== Exercise description ==
The records below hold a stretch from the line with "icon beside 滑点" through the line with "This screenshot has width=956, height=645."; return exactly those lines, ends included, and nothing more.

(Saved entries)
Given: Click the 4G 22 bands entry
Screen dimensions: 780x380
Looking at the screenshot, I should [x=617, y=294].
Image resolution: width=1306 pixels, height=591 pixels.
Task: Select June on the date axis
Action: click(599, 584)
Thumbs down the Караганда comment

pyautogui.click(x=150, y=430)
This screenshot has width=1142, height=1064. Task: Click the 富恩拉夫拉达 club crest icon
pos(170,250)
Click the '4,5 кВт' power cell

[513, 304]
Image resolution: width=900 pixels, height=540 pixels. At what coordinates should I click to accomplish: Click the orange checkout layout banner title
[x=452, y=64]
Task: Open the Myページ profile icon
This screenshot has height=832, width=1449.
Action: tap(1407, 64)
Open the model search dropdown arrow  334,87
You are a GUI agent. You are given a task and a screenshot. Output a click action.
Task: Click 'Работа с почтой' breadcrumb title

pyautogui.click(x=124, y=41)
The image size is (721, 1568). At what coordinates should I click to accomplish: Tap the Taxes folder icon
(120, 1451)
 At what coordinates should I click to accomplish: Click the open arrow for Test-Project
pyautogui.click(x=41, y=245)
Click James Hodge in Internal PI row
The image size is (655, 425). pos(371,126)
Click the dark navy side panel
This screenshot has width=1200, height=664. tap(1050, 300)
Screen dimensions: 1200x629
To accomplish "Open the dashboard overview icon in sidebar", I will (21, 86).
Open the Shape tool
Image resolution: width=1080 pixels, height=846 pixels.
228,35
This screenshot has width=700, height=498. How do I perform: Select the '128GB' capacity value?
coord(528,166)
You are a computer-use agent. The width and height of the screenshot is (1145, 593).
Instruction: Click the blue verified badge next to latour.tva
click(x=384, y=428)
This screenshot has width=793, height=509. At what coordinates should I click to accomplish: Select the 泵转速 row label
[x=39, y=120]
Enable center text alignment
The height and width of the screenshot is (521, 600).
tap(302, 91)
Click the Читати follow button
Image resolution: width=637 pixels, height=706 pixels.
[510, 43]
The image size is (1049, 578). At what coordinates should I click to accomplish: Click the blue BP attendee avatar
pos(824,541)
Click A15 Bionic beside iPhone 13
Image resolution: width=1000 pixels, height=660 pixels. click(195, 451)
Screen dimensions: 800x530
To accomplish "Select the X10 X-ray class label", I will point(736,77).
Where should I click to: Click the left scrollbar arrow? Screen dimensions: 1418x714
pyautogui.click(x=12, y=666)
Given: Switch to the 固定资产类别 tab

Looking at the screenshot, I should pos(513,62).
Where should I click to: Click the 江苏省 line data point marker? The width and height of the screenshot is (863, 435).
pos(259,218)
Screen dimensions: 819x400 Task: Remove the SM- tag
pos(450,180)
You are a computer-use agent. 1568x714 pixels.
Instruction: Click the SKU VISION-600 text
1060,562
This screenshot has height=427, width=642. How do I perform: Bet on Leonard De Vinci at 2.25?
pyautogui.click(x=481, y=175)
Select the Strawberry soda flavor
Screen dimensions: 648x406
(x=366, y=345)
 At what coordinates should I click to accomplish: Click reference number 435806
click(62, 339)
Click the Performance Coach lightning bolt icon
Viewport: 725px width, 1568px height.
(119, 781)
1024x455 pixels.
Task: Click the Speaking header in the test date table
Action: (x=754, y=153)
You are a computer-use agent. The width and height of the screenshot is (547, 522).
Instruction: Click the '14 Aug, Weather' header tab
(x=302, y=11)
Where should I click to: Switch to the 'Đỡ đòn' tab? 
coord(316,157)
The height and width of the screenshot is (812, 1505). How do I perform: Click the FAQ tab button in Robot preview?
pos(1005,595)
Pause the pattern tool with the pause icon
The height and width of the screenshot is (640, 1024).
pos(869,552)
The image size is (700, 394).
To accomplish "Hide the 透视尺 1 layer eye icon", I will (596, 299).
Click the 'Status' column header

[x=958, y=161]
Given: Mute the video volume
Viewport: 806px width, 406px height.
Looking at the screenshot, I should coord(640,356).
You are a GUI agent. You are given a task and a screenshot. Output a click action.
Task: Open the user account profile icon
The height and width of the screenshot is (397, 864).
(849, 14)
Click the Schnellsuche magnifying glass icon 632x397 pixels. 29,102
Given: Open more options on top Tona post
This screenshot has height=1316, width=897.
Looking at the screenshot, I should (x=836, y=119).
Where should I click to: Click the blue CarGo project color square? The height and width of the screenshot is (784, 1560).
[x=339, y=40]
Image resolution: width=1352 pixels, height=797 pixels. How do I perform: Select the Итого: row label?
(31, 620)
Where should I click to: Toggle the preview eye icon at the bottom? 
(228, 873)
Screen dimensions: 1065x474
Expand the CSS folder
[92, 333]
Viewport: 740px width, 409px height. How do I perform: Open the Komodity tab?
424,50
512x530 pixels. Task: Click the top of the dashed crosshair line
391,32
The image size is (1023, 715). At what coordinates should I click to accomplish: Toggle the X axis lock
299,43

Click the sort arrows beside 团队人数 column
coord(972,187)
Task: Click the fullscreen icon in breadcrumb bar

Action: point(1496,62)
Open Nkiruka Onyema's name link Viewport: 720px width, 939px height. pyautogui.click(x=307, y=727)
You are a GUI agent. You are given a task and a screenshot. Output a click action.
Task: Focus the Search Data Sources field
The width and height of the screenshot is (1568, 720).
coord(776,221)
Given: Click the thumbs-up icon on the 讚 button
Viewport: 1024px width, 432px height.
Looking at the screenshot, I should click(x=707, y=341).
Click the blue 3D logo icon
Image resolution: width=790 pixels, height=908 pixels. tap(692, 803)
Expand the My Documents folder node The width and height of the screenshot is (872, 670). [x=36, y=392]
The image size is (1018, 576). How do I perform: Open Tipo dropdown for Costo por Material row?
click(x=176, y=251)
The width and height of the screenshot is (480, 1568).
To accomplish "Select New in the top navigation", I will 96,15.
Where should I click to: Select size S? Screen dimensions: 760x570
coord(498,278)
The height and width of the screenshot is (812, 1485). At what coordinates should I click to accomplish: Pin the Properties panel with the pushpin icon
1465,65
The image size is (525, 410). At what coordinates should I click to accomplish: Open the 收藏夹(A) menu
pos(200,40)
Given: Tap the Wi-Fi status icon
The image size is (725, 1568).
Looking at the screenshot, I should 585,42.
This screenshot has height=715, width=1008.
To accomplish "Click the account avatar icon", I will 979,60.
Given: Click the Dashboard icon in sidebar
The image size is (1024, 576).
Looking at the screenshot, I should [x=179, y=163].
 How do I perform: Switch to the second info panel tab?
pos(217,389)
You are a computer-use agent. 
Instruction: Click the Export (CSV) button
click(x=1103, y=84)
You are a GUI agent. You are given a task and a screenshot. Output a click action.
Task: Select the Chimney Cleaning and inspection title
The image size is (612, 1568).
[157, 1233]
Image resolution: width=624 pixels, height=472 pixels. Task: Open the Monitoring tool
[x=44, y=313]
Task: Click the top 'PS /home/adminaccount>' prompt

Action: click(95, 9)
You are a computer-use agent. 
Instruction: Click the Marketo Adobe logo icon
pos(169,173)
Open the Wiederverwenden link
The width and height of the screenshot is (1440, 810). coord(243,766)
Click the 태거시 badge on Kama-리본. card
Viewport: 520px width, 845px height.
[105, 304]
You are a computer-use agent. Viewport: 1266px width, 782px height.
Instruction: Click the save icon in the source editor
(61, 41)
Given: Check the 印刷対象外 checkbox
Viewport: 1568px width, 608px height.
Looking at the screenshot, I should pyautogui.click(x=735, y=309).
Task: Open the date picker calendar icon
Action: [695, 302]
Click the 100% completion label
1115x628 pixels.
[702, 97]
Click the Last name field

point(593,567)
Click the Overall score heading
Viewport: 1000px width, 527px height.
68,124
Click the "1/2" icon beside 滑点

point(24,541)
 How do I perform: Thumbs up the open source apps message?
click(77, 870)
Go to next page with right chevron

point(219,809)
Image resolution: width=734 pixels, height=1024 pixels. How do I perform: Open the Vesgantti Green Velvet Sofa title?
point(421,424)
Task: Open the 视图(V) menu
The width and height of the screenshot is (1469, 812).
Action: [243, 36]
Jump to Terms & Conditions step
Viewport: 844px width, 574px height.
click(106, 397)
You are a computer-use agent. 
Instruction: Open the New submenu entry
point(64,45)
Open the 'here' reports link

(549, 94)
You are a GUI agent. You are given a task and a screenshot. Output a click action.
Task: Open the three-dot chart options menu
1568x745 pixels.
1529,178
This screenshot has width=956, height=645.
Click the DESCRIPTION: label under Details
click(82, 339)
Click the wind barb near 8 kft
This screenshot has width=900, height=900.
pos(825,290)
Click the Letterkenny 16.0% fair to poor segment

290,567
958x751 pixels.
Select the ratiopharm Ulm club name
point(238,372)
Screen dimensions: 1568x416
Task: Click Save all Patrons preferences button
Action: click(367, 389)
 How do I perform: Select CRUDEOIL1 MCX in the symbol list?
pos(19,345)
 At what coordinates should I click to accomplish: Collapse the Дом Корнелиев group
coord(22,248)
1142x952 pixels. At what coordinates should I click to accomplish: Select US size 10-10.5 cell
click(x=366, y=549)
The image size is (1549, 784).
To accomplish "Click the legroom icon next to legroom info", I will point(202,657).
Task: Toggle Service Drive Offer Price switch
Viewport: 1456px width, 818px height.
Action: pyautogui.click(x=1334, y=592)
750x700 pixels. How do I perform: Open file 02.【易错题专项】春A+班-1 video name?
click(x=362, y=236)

== Expected answer ==
Click the "1/2" icon beside 滑点

point(24,541)
 How do I perform: Thumbs up the open source apps message?
click(77, 870)
Go to next page with right chevron

point(219,809)
Image resolution: width=734 pixels, height=1024 pixels. How do I perform: Open the Vesgantti Green Velvet Sofa title?
point(421,424)
Task: Open the 视图(V) menu
The width and height of the screenshot is (1469, 812).
Action: [243, 36]
Jump to Terms & Conditions step
Viewport: 844px width, 574px height.
click(106, 397)
You are a computer-use agent. 
Instruction: Open the New submenu entry
point(64,45)
Open the 'here' reports link

(549, 94)
You are a GUI agent. You are given a task and a screenshot. Output a click action.
Task: Open the three-dot chart options menu
1568x745 pixels.
1529,178
This screenshot has width=956, height=645.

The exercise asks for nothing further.